HSBC's research shows that even though people realise the need to start preparing for this phase, certain life events are holding them back from doing so, with over four in five (83%) in the UAE expressing this sentiment. While the country has moved beyond the financial crisis, people are still facing its lingering effects. 23% of pre-retirees described the global economic downturn and its related effects, such as becoming unemployed (23%) and experiencing a significant drop in earnings (18%), as having a significant impact on their ability to prepare for retirement. Other unforeseeable life events including an illness or accident that prevented people from working was cited by 15% of pre-retirees.  

Commenting on the impact of these life events, Gifford Nakajima, Head of Wealth Development, UAE and MENA, HSBC Bank Middle East Limited, said: "While certain events cannot be anticipated, others that are in fact cited more often by working age people as having an impact on their ability to save for retirement, such as buying a home/paying a mortgage (37%), paying for children's education (29%), or starting a family (18%), can be planned for more proactively. For instance, our research shows us that only 1% of parents fund their children's education through specific education plans.

"If people start saving early enough and develop a sustainable financial plan that they can commit to, they will be able to cope with most of the major life events while preparing for retirement, but our research shows that planning for this stage of life is increasingly being postponed." 
 
When is late, too late? A ticking time-bomb
Worldwide, two in five (38%) retirees say that you need to start planning by the age of 30 at the latest to maintain your standard of living in retirement. While this perception is the highest in countries like UK (62%), Australia (57%) and the US (47%), where there is a greater societal focus on preparing for life after work, this is a far less commonly held perception among working age people in the UAE (20%). Instead, almost two in five (38%) here say that you can wait until you are age 41 or older.

Nakajima added: "Worryingly, almost half (46%) of pre-retirees are either not currently saving or do not intend to start saving for retirement. Even among those closer to retirement - aged 45 and over - more than a third (35%) are following this trend. As a result, the majority of working age people are not able to save enough to last them through their retirement.

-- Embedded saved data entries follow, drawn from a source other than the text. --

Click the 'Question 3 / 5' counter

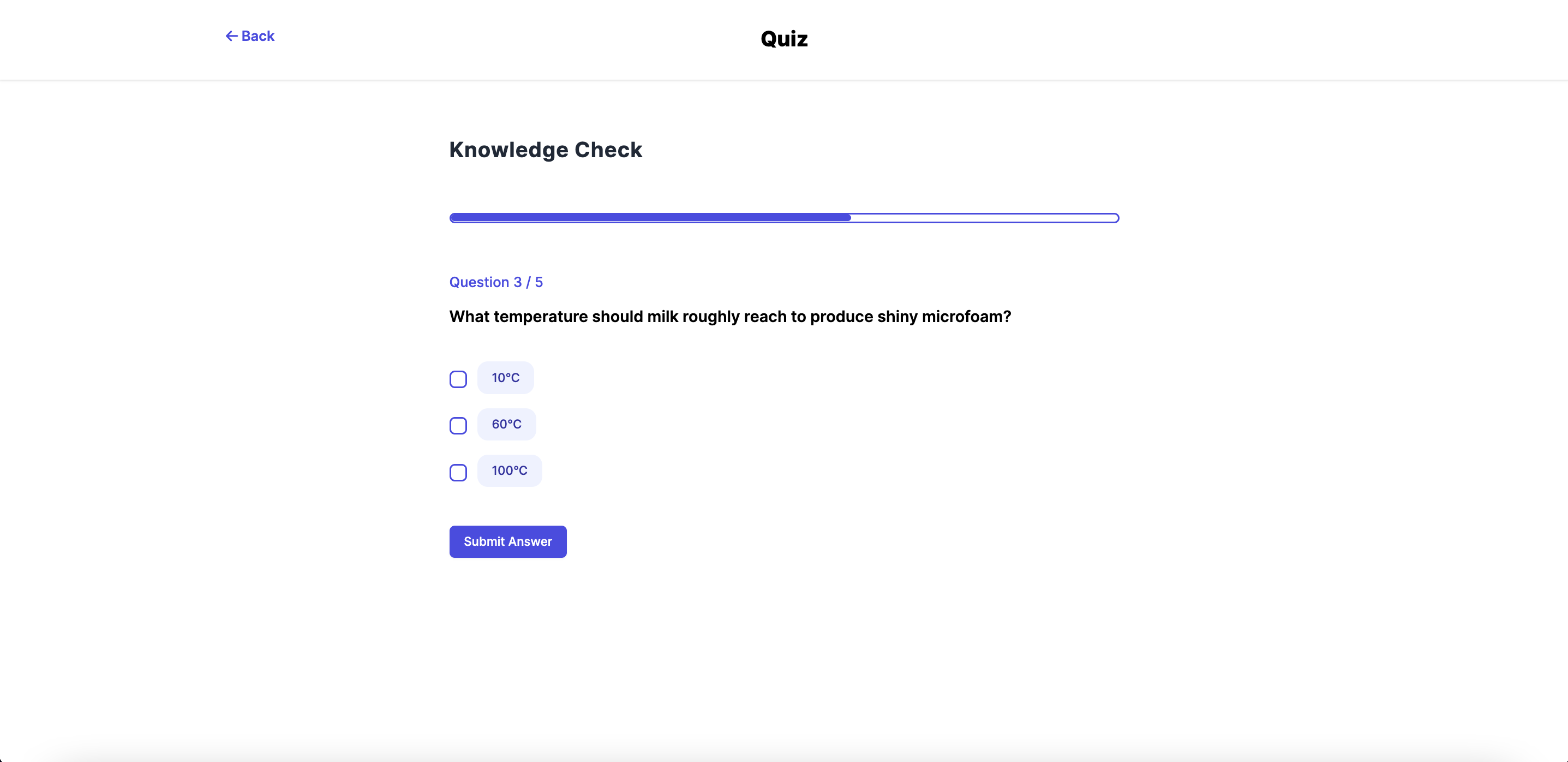coord(495,282)
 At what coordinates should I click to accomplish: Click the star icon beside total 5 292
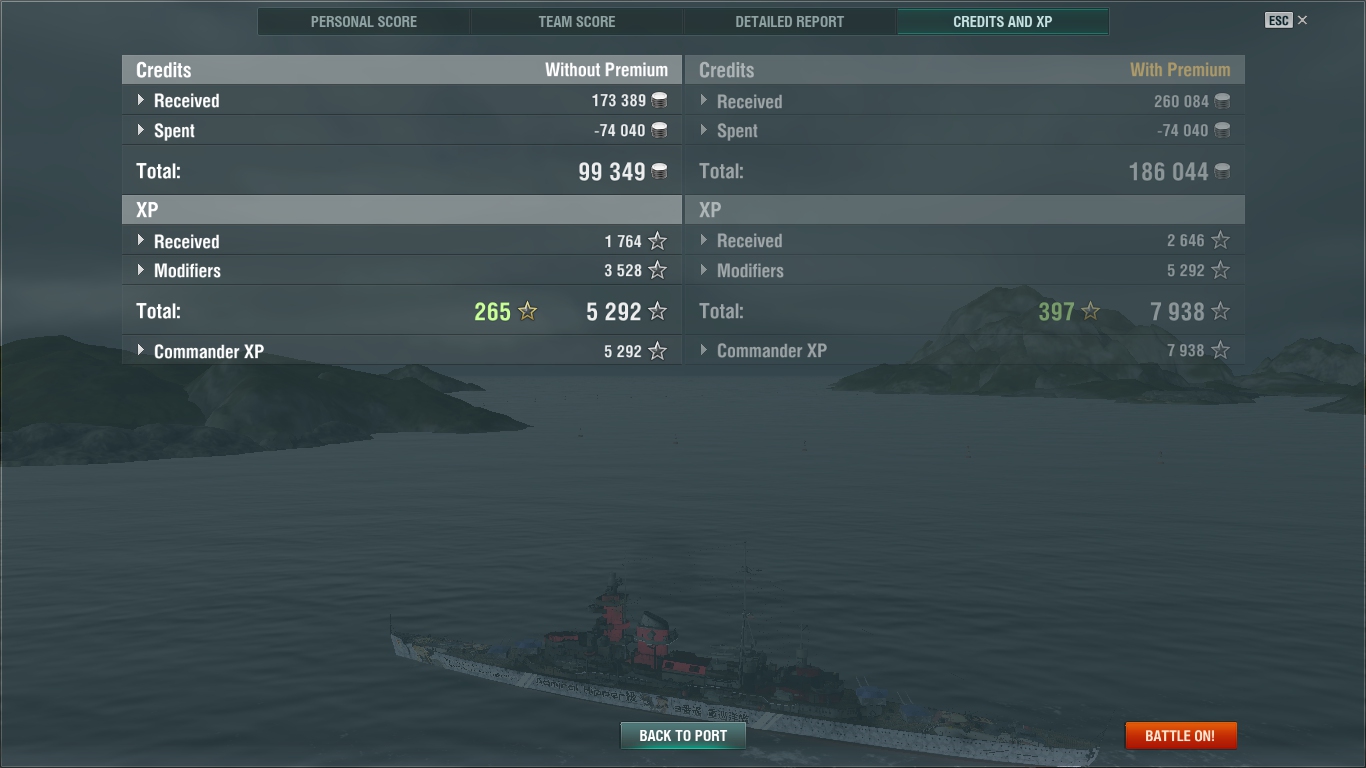point(657,311)
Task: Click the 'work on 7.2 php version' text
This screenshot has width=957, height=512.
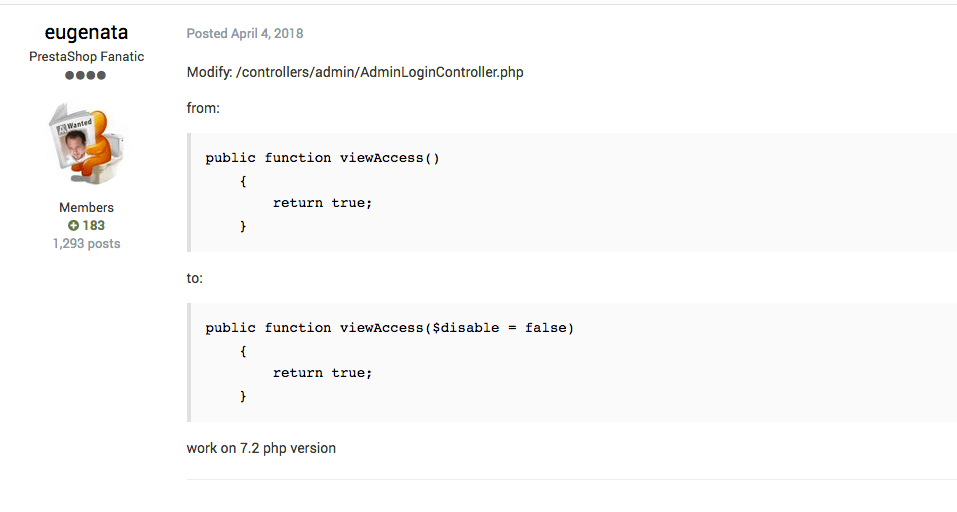Action: (261, 449)
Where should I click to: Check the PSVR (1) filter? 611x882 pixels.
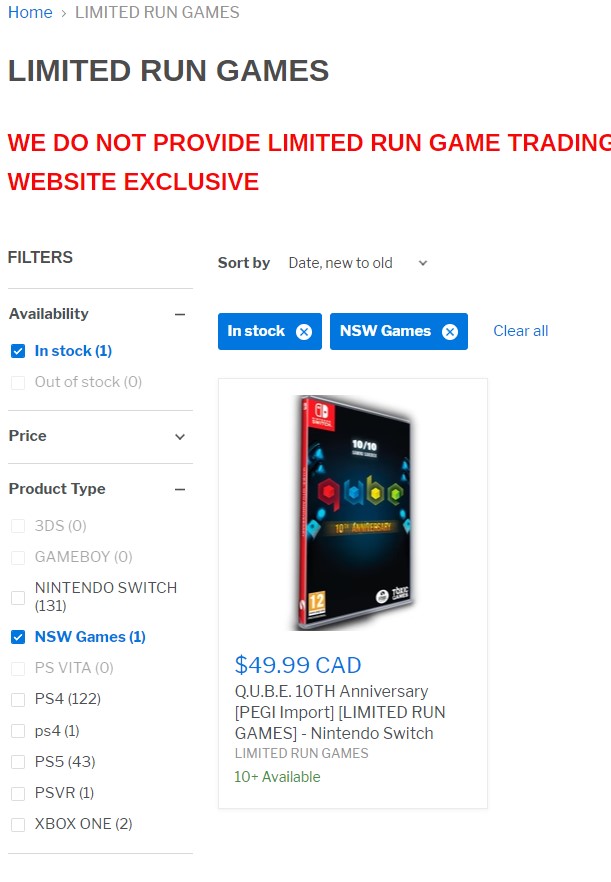(18, 794)
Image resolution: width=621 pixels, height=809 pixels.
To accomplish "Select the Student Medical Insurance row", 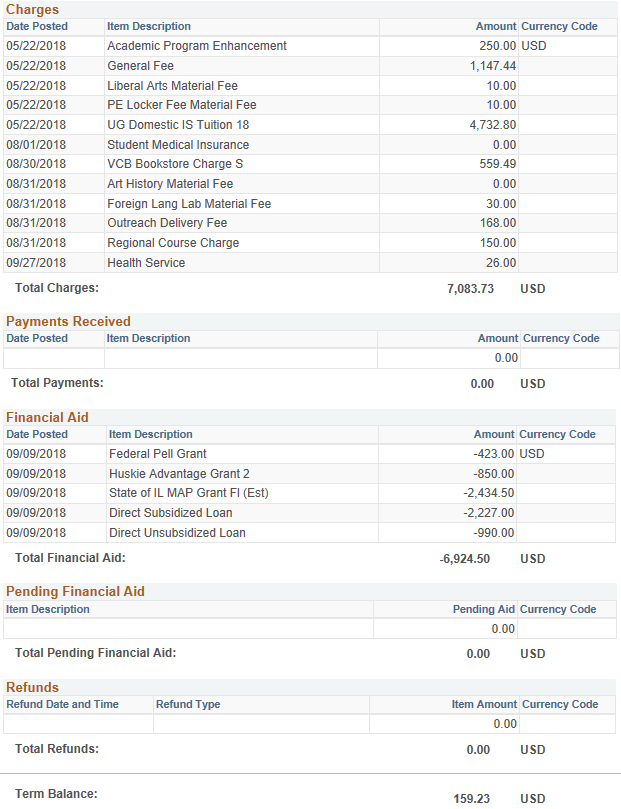I will pyautogui.click(x=178, y=145).
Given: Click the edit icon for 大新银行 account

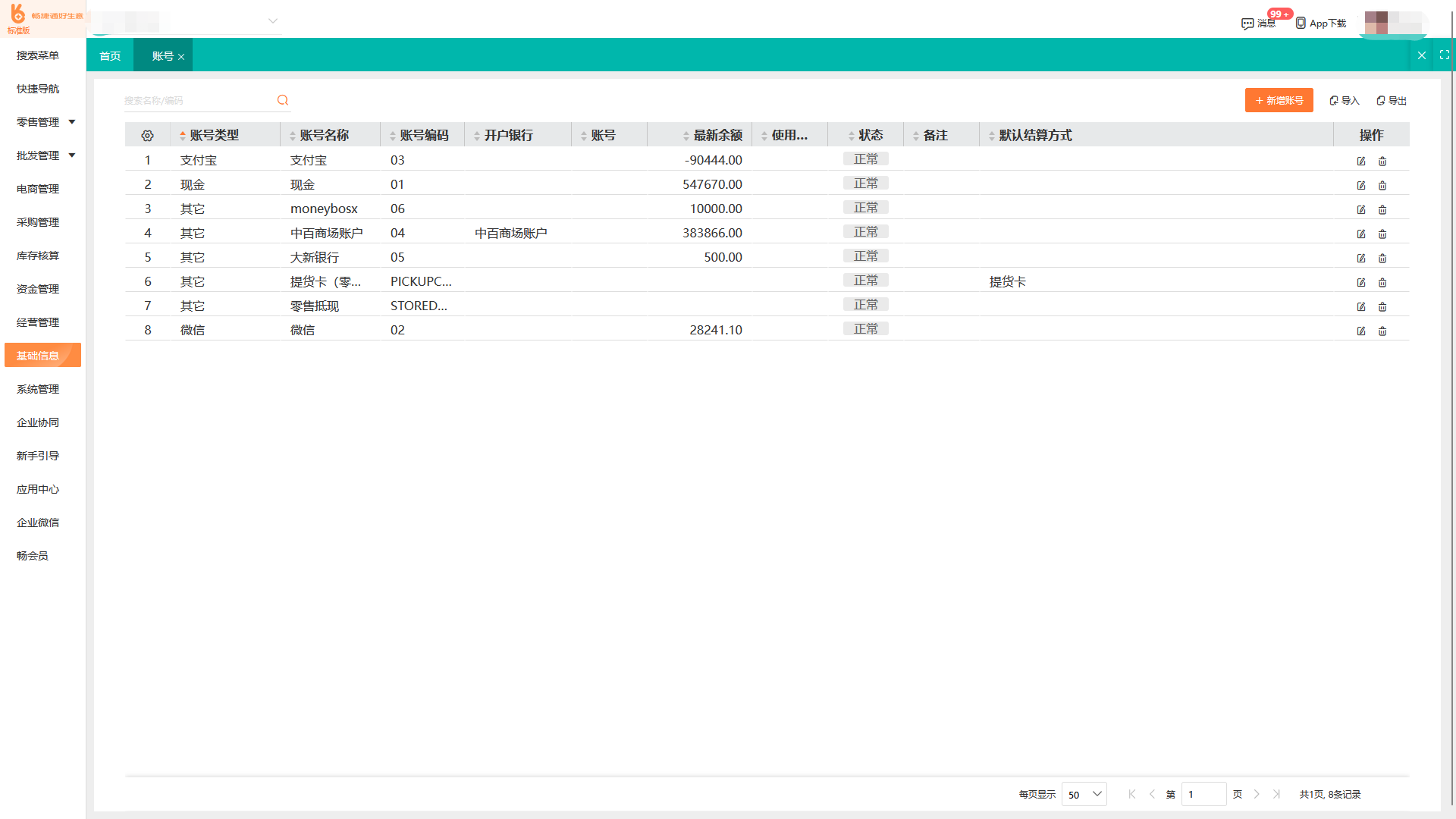Looking at the screenshot, I should pyautogui.click(x=1361, y=257).
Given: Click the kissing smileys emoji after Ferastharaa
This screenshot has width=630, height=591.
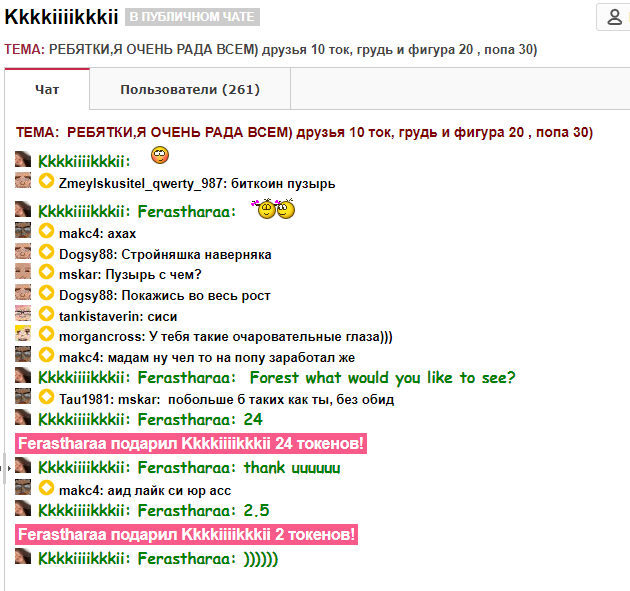Looking at the screenshot, I should coord(276,209).
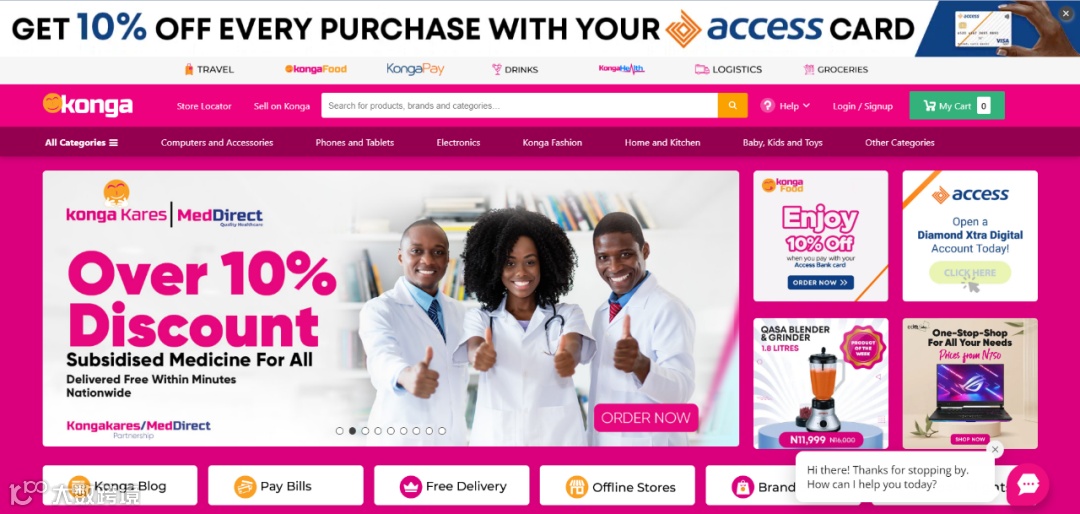The image size is (1080, 514).
Task: Expand the Help dropdown arrow
Action: click(x=807, y=105)
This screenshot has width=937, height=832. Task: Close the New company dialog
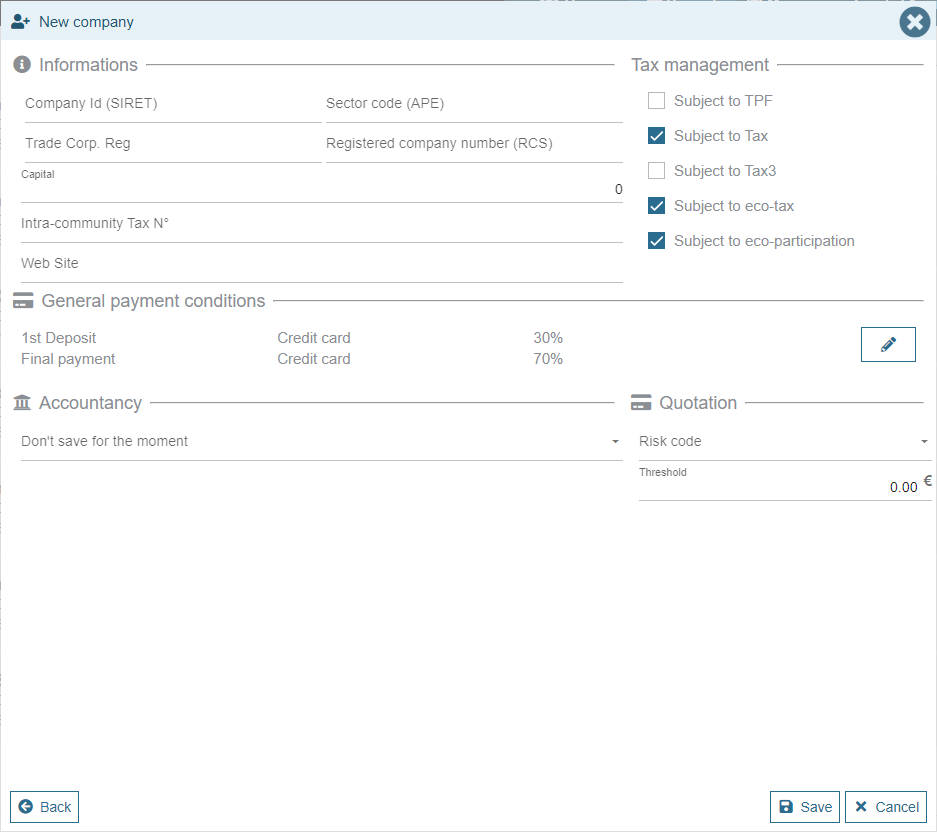(x=914, y=22)
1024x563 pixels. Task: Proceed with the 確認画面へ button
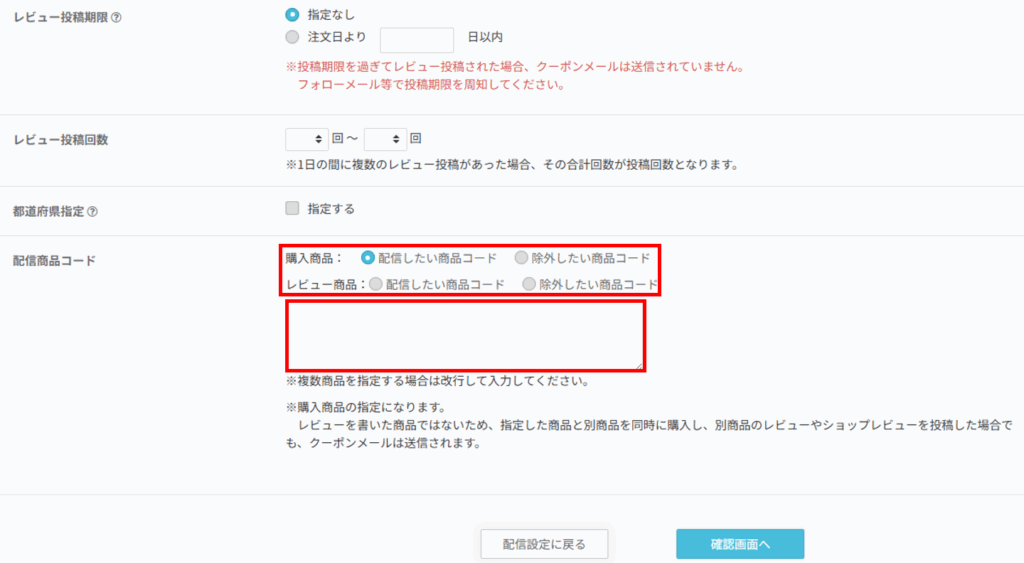tap(740, 544)
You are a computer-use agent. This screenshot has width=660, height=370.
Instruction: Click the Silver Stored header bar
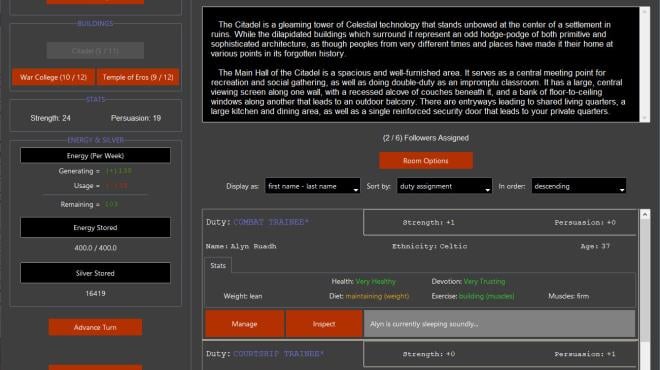pyautogui.click(x=95, y=273)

Pre-retirees who are not saving may regret not starting sooner, as globally, almost two thirds (65%) of retirees who failed to save enough did not realise this until it was too late."

On average, pre-retirees expect their funds (excluding pensions) to run out 12 years into retirement, although this period of life is expected to last 16 years, creating an alarming 4 year shortfall.  Additionally, since retirement planning is either being left too late or not being done at all, it is not surprising that people in the UAE are the highest globally to say that they are not prepared for life after work as they did not start saving early enough. 55% of working age people express this sentiment, far higher than the global average of 38%.

Developing a plan early
Even though almost two-thirds (64%) feel more confident about their future financial prospects than a year ago - much higher than the global standard (48%) - almost half (46%) say that their income is not keeping up with the surging cost of living in the country. As a result, 23% of working age people say that their ability to save has fallen, while just 13% state that their ability to save has increased compared to a year ago. This sentiment was reiterated in HSBC's Expat Explorer 2014 survey, in which six out of ten expats stated that they would consider moving away from the country because it was becoming too expensive. 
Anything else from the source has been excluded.